__Exercise brief__: Look below for the line containing "Collapse the Cardiovascular/Pulmonary section". Output it and each remaining line of the entries exactly, and nothing else.

======== Supplied data

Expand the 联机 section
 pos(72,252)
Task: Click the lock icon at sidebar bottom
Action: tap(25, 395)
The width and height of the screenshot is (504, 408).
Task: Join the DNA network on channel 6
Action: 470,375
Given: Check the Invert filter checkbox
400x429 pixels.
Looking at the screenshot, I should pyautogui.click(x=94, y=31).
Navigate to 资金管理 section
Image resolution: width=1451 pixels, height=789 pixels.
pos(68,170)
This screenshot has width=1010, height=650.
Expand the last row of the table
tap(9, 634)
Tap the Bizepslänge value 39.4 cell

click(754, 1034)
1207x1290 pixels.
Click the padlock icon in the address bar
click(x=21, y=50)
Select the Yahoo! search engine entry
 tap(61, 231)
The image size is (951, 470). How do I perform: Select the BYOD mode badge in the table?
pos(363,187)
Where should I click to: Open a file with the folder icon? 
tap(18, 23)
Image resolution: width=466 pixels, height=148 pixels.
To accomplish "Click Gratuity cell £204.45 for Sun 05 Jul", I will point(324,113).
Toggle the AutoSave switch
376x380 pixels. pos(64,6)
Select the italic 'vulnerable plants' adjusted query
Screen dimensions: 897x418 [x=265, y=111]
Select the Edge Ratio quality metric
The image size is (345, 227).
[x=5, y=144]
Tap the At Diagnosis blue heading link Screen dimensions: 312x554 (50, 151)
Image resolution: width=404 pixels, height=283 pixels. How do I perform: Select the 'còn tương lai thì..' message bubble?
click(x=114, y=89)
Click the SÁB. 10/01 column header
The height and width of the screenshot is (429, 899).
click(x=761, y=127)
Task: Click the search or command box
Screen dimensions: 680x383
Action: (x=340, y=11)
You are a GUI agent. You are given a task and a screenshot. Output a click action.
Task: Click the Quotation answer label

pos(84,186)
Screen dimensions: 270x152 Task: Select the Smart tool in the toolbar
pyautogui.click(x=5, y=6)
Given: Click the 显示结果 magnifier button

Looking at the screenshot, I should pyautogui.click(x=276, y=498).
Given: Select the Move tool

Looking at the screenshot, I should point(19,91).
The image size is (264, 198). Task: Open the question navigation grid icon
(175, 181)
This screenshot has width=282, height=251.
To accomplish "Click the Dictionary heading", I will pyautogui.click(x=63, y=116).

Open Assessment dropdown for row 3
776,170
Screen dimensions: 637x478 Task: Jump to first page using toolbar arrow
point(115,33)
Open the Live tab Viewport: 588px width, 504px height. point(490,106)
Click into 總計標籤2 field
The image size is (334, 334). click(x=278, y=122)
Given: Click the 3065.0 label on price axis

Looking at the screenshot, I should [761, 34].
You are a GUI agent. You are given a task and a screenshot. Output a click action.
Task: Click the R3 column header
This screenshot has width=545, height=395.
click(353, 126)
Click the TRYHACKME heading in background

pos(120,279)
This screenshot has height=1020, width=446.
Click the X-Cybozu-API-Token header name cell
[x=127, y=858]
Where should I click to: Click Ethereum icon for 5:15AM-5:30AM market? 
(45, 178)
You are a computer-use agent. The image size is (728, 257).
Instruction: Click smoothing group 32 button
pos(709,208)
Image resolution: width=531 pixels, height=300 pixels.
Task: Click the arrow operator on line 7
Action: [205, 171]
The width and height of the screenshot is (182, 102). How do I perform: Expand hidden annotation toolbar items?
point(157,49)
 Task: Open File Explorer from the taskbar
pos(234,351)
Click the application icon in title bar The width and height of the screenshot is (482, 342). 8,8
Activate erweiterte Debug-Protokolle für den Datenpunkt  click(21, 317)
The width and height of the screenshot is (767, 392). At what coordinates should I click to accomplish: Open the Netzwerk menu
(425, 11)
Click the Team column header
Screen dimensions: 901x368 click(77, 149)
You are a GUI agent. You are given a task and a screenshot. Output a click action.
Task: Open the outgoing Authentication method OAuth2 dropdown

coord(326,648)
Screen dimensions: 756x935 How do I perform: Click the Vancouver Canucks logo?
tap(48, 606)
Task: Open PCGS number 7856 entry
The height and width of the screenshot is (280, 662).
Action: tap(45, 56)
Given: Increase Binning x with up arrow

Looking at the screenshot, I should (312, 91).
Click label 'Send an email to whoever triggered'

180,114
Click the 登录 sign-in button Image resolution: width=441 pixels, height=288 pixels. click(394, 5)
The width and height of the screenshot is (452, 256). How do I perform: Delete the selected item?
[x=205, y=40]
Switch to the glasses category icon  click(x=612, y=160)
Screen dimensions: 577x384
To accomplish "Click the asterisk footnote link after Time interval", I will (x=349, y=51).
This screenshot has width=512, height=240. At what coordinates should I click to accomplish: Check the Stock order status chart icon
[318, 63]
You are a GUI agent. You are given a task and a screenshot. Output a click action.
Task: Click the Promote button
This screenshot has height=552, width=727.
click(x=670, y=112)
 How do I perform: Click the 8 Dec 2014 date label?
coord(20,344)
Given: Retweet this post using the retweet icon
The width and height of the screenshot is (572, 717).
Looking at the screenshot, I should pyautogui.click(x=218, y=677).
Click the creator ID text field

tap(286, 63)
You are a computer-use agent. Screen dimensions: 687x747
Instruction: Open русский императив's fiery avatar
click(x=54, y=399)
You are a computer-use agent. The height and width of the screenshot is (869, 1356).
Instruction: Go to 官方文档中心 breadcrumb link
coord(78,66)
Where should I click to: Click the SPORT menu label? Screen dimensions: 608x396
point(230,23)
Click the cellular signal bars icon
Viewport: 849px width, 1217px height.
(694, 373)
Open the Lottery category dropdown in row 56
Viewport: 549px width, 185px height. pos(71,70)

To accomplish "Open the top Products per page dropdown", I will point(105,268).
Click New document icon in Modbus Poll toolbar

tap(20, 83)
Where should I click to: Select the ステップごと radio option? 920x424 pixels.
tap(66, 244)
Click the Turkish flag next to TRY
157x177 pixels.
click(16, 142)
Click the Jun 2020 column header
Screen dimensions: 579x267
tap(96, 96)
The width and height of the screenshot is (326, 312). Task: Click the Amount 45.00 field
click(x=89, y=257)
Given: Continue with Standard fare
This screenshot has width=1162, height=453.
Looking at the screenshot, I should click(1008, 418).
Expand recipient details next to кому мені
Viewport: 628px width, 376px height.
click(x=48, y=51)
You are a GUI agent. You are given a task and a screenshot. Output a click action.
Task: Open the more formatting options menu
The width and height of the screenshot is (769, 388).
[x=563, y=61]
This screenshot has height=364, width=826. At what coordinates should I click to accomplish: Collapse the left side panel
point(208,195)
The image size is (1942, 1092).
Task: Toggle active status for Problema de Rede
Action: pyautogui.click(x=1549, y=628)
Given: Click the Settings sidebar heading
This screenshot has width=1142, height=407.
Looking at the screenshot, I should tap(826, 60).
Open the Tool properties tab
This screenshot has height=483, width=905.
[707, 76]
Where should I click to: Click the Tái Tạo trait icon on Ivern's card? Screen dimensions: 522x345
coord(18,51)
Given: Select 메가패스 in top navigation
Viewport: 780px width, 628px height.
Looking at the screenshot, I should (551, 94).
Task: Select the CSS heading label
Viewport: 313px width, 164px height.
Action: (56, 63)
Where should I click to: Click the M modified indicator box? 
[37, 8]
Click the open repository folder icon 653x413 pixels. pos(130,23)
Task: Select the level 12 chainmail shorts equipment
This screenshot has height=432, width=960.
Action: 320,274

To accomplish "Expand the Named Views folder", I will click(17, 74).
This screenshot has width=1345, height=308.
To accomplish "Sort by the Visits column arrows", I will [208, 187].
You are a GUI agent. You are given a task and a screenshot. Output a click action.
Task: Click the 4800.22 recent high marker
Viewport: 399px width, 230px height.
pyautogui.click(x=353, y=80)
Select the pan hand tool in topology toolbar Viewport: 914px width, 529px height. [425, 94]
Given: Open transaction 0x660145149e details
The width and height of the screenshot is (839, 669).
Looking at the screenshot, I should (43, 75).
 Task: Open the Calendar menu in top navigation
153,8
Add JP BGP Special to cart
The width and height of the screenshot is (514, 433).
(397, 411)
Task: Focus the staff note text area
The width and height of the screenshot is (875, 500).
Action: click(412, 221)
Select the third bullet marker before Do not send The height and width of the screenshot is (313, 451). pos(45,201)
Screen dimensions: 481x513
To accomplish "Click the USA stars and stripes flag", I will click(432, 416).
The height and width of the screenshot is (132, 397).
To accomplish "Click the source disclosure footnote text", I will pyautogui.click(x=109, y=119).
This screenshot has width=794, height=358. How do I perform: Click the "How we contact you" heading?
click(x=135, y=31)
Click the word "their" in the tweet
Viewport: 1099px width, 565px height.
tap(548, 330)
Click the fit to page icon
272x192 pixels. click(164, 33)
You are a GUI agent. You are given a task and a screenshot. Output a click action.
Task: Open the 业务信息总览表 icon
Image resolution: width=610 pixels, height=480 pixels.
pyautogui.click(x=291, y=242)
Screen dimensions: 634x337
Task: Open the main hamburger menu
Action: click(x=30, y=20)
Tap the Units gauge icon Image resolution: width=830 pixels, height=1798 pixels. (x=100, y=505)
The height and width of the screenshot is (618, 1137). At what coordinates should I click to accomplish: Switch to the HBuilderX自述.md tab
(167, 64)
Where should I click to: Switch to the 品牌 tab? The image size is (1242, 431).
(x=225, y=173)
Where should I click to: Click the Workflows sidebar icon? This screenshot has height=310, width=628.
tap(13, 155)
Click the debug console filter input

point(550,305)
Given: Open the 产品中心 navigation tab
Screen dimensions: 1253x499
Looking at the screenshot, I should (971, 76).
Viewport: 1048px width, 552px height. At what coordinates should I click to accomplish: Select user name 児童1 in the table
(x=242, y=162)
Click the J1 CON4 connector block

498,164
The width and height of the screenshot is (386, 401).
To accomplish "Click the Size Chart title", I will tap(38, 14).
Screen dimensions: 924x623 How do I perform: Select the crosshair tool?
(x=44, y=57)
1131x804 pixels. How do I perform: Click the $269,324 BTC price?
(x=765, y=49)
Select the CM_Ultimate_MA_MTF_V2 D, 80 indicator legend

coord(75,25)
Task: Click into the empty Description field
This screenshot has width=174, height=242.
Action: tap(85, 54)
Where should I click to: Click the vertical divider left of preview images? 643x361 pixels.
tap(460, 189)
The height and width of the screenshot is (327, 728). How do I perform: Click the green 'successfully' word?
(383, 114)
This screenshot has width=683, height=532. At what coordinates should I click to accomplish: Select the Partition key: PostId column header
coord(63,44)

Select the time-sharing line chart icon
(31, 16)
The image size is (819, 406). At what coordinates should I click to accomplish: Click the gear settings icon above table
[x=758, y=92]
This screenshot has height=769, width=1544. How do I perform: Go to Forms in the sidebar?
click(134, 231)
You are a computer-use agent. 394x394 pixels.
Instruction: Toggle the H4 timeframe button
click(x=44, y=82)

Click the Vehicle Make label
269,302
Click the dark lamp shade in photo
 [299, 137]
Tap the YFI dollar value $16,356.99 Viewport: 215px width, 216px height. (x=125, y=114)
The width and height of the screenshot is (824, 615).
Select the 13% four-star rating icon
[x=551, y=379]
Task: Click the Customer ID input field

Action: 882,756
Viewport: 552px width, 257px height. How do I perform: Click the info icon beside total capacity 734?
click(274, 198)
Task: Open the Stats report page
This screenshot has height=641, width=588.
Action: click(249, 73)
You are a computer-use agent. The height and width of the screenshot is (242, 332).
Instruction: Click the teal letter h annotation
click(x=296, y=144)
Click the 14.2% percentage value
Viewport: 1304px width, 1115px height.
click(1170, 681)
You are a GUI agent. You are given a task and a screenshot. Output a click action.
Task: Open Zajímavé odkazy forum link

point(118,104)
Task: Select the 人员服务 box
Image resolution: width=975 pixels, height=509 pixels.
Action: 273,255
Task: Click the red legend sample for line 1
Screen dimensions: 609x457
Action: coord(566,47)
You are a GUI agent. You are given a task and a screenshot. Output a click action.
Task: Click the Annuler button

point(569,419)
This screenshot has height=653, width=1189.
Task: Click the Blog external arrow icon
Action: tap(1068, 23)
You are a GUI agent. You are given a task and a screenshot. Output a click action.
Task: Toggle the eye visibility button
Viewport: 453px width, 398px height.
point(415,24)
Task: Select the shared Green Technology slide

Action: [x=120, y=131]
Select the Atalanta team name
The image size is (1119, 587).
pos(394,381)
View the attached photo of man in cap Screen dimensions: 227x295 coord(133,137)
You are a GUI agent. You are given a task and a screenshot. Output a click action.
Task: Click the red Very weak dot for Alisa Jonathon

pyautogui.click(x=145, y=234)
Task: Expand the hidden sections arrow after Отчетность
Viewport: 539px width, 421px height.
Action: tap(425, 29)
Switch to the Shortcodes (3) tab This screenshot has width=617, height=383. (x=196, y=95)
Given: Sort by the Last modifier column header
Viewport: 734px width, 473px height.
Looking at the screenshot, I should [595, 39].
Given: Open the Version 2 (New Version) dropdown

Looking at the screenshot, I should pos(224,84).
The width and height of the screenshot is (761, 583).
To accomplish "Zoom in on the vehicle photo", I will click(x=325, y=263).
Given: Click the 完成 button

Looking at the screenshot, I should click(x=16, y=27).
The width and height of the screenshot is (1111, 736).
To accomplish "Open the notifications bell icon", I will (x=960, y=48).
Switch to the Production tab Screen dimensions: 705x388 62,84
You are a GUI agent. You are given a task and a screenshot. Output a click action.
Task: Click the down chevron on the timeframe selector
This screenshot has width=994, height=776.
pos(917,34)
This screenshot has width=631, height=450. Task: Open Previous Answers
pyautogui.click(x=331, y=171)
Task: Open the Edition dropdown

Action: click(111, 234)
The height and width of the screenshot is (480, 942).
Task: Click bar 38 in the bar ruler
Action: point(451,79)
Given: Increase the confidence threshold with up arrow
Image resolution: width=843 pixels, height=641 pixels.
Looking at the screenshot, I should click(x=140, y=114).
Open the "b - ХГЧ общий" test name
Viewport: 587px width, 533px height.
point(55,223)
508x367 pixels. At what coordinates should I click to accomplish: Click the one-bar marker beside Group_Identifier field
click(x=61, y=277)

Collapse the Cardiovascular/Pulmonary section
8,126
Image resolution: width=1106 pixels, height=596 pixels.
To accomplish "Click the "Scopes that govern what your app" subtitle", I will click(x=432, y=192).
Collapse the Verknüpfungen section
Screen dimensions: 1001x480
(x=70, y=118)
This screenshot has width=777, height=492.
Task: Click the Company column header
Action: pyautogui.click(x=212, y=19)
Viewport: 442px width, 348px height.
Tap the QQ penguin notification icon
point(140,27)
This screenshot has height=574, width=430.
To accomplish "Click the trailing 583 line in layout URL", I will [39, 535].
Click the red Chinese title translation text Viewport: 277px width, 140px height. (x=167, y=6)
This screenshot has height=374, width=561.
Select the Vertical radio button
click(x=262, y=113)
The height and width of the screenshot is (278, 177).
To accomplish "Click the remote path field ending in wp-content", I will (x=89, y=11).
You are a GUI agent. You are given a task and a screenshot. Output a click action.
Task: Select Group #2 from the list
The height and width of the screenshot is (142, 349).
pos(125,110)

================

__Result__:
Collapse the Cardiovascular/Pulmonary section
8,126
Image resolution: width=1106 pixels, height=596 pixels.
To accomplish "Click the "Scopes that govern what your app" subtitle", I will click(x=432, y=192).
Collapse the Verknüpfungen section
Screen dimensions: 1001x480
(x=70, y=118)
This screenshot has width=777, height=492.
Task: Click the Company column header
Action: pyautogui.click(x=212, y=19)
Viewport: 442px width, 348px height.
Tap the QQ penguin notification icon
point(140,27)
This screenshot has height=574, width=430.
To accomplish "Click the trailing 583 line in layout URL", I will [39, 535].
Click the red Chinese title translation text Viewport: 277px width, 140px height. (x=167, y=6)
This screenshot has height=374, width=561.
Select the Vertical radio button
click(x=262, y=113)
The height and width of the screenshot is (278, 177).
To accomplish "Click the remote path field ending in wp-content", I will (x=89, y=11).
You are a GUI agent. You are given a task and a screenshot. Output a click action.
Task: Select Group #2 from the list
The height and width of the screenshot is (142, 349).
pos(125,110)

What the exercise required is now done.